PTSD can occur in anyone at any age and is directly associated with the magnitude of the exposure to trauma and repeated exposure to trauma. However, not everyone exposed to trauma will develop it. Scientists don’t know why some people exposed to the same trauma develop PTSD and others do not. Being exposed to multiple traumas increases the risk of developing PTSD.

More importantly, no two people experience traumatic events the same way with the same intensity. So seemingly similar trauma experiences can affect people very differently. Factors such as genetics, previous trauma, multiple exposure, and history of childhood trauma can increase the chance of developing PTSD. Having an environment that promotes resilience, such as social support, provides some protection from developing it.



What are the symptoms of PTSD?
Symptoms of PTSD fall under the following four categories:

  • Intrusion: Intrusive thoughts such as repeated, involuntary memories; nightmares; or flashbacks of the traumatic event. Flashbacks may be so vivid that people feel they are re-living the traumatic experience (seeing it before their eyes, hearing the sounds, feeling the smells).
  • Avoidance: Avoiding reminders of the traumatic event may include avoiding people, places, activities, objects, and situations that may be related to or reminder of trauma. People may try to avoid remembering or thinking about the traumatic event. They may resist talking about what happened or how they feel about it.
  • Alterations in cognition and mood: Inability to remember important aspects of the traumatic event, negative thoughts and feelings leading to ongoing and distorted beliefs about oneself or others (e.g., “I am bad,” “No one can be trusted”); distorted thoughts about the cause or consequences of the event leading to wrongly blaming self or other; ongoing fear, horror, anger, guilt or shame; much less interest in activities previously enjoyed; feeling detached or estranged from others; or being unable to experience positive emotions (a void of happiness or satisfaction).
  • Alterations in arousal and reactivity: namely always being on edge, screening for danger, and easily startled, being irritable and having angry outbursts; behaving recklessly or in a self-destructive way; or having problems concentrating or sleeping. PTSD symptoms will impact sleep.

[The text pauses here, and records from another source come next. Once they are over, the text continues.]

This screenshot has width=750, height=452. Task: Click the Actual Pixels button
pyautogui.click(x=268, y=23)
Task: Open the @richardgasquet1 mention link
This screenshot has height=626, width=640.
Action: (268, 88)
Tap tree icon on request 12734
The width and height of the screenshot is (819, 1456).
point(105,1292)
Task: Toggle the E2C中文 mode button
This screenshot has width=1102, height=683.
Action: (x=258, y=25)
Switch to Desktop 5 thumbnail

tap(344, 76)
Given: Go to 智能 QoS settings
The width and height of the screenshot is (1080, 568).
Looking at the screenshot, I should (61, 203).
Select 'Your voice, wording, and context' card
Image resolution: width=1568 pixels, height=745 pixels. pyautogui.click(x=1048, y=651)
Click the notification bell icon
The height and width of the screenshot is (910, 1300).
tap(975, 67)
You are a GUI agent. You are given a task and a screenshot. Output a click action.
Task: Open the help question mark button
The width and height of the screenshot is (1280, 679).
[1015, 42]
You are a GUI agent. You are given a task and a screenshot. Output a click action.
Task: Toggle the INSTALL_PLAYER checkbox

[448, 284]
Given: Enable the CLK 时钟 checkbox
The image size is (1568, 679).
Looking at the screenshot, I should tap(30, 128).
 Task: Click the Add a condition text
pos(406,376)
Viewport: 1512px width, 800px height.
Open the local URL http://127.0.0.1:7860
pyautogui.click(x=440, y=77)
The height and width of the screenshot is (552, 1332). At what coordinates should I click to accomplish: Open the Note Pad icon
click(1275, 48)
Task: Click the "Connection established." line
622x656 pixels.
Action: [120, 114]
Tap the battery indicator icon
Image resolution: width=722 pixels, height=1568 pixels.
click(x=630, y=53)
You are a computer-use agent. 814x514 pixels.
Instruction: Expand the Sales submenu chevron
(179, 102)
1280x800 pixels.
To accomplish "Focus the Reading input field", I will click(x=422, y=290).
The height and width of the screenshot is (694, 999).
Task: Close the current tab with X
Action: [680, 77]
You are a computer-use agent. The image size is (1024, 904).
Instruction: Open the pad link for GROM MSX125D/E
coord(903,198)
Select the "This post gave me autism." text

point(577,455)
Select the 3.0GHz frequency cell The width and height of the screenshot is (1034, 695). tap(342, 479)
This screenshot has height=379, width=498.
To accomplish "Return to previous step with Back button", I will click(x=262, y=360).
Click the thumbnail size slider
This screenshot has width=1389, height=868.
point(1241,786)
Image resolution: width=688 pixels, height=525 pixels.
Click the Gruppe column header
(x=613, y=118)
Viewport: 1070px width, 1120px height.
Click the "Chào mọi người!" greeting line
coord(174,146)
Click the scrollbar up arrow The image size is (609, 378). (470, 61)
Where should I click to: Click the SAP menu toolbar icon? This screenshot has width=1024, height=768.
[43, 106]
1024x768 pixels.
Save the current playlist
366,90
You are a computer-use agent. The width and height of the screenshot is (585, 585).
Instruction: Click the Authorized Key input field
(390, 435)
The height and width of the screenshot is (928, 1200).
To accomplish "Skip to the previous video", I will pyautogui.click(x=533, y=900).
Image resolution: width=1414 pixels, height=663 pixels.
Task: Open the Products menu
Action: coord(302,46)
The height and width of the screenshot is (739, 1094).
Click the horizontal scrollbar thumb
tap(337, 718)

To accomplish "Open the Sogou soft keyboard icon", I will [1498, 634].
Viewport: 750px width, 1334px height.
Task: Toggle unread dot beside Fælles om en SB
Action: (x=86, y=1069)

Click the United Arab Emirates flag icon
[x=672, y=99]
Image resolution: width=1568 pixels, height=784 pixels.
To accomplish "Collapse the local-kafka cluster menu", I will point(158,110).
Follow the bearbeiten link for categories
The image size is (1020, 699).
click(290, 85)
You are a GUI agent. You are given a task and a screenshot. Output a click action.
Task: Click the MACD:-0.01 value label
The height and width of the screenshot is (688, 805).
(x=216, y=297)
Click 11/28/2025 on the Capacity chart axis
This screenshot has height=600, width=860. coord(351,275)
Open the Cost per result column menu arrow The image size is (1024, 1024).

It is important to remember that people can be distressed by nightmares, flashbacks, social isolation, anxiety, or other symptoms of PTSD without meeting diagnostic criteria. Treatment can help reduce these symptoms.



What do we know about PTSD in First Responders?
EMS, Police Officers, Firefighters, 911 Dispatchers and Corrections Officers are often the first to respond to emergencies that involve life-threatening situations and horrific events. They are exposed over time to multiple stress and traumatic events such as death, injuries, interpersonal violence, homicide, sex crimes, and often their own safety is at risk. These multiple exposures can lead to PTSD. Unfortunately, these exposures are common. More than 80% of first responders report traumatic events on the job. 3 According to the U.S. Substance Abuse and Mental Health Services Administration, about 1 in 3 first responders will show symptoms of full-blown PTSD. 2 In comparison, 1 in 5 people in the general population develop PTSD. However, these numbers are rough estimates as first responders and the general population may not report their symptoms.

According to one study (4), PTSD was reported in approximately:

  • 15% of emergency personnel – EMS
  • 13% of rescue teams
  • 7% of firefighters
  • 5% of police officers

In absolute numbers, an estimated 400,000 first responders in America have at least some symptoms of PTSD. 3 More people have at least one symptom than have the psychiatric diagnosis of PTSD. These symptoms can still impact work and the person’s family even if symptoms and impairment do not warrant a diagnosis.



Can PTSD be treated?
We have effective treatments which can lead to complete or partial eradication of the symptoms or distress. Treatment is based on therapy and self-management strategies with assistance as needed from medications. Treatment is also encouraged for symptoms of PTSD even if there is not a diagnosis.

  • Psychotherapy, such as cognitive processing therapy or narrative exposure
  • Medications are often anti-anxiety medications which have minimal side effects
  • Self-management strategies, such as exercise and mindfulness techniques,

It is important to seek help and treatment as soon as possible, as PTSD not only can negatively affect a person’s life and livelihood, it also has detrimental impact on the brain and physical health. PTSD can increase risk of high blood pressure, heart disease, obesity, diabetes, pain, substance use, and depression.